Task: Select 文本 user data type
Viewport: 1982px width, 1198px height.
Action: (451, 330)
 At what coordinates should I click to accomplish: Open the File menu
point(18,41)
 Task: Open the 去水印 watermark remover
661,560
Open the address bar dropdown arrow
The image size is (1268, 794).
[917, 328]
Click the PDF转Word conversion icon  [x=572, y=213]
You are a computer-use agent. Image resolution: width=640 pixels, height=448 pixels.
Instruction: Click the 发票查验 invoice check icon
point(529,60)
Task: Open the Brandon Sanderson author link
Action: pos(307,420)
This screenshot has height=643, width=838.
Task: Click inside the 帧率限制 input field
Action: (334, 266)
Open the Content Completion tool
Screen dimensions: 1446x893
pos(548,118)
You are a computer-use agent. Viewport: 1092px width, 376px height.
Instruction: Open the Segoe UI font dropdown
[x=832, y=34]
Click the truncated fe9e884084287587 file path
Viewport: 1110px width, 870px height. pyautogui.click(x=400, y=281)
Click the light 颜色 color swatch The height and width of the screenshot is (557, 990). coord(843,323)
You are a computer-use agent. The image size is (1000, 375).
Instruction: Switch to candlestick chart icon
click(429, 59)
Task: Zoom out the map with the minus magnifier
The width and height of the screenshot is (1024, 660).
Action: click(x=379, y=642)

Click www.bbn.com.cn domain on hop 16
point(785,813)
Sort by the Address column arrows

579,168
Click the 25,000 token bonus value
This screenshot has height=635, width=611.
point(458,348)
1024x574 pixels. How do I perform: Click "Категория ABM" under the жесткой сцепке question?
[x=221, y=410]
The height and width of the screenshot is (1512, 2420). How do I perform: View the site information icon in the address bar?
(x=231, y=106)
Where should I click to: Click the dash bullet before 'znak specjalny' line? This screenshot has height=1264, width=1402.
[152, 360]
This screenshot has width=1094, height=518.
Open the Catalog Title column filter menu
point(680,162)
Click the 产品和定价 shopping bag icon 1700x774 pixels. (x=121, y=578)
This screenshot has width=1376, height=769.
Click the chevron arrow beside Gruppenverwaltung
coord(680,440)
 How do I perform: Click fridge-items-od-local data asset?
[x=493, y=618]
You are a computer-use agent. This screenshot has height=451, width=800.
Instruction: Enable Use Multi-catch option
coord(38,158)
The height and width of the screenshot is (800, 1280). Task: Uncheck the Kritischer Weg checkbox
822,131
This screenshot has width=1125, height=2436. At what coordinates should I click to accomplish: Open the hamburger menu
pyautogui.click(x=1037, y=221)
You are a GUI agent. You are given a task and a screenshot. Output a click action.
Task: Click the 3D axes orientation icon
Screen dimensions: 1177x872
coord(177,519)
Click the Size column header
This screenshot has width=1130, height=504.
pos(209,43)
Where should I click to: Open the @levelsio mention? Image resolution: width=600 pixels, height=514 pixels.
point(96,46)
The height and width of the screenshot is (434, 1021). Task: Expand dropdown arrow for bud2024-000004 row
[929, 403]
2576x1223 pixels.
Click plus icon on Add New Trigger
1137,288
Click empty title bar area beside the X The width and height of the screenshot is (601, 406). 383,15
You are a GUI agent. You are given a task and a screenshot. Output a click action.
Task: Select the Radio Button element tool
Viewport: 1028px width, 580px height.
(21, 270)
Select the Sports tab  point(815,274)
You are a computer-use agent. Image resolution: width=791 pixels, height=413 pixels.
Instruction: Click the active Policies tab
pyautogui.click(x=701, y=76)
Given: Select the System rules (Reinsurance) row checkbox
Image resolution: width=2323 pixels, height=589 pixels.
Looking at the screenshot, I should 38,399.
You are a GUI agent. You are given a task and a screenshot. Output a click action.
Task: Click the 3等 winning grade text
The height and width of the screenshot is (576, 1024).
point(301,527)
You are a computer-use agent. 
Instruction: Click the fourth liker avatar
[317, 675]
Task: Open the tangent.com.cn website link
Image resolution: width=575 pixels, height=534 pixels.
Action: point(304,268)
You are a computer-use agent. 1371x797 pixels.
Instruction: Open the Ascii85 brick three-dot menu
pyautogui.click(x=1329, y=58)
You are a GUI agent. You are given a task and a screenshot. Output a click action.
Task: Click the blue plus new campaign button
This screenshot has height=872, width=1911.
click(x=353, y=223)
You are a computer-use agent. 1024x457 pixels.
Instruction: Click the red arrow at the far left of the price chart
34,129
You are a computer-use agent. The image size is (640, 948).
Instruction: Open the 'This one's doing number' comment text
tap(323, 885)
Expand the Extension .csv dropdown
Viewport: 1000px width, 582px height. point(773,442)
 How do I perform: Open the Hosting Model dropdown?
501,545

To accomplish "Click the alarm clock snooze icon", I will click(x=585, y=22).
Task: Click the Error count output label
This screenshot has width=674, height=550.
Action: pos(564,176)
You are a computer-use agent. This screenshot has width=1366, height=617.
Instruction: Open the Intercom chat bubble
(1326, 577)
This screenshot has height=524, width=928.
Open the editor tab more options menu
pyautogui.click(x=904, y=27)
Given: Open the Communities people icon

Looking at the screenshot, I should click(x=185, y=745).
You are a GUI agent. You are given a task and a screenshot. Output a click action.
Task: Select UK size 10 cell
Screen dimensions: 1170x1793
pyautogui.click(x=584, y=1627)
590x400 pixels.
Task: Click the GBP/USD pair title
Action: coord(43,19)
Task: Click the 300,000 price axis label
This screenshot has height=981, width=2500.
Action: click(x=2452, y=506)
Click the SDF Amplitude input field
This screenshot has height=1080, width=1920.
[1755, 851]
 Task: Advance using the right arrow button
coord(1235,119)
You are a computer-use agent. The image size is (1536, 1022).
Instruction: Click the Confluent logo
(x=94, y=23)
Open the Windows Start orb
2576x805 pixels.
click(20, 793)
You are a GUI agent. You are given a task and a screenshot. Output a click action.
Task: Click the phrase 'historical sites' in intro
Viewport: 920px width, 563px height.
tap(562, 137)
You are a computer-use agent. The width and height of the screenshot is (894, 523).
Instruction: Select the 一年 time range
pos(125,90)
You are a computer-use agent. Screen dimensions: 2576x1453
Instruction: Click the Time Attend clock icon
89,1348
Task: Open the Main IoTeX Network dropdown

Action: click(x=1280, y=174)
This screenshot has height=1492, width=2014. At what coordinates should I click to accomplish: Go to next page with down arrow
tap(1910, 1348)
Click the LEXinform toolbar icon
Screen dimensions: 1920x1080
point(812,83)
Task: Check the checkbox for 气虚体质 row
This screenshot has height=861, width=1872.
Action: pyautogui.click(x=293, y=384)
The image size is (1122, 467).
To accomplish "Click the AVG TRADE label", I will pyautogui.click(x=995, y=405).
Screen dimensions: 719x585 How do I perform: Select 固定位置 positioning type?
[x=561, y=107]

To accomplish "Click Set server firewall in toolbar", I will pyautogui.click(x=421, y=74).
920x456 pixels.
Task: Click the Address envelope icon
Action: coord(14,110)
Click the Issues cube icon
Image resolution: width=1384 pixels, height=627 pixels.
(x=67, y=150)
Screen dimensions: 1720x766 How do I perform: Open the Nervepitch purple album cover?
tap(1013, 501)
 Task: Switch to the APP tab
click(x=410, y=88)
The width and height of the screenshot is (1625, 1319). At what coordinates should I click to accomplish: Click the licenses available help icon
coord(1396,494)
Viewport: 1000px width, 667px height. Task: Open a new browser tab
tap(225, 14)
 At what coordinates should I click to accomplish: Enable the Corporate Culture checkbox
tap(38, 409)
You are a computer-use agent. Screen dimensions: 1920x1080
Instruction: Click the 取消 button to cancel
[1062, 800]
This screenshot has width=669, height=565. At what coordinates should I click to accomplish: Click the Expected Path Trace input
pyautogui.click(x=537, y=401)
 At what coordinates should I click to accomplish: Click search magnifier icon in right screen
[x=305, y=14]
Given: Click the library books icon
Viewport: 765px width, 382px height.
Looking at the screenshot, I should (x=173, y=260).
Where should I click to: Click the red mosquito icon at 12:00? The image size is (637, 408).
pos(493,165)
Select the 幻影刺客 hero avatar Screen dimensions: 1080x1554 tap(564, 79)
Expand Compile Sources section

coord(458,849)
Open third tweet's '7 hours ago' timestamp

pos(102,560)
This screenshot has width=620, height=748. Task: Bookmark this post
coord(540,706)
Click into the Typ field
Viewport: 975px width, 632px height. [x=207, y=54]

:::

*Task instructions*. How many lines above contain the word "resolution"? Reply with the number only.

*Solution below*. 6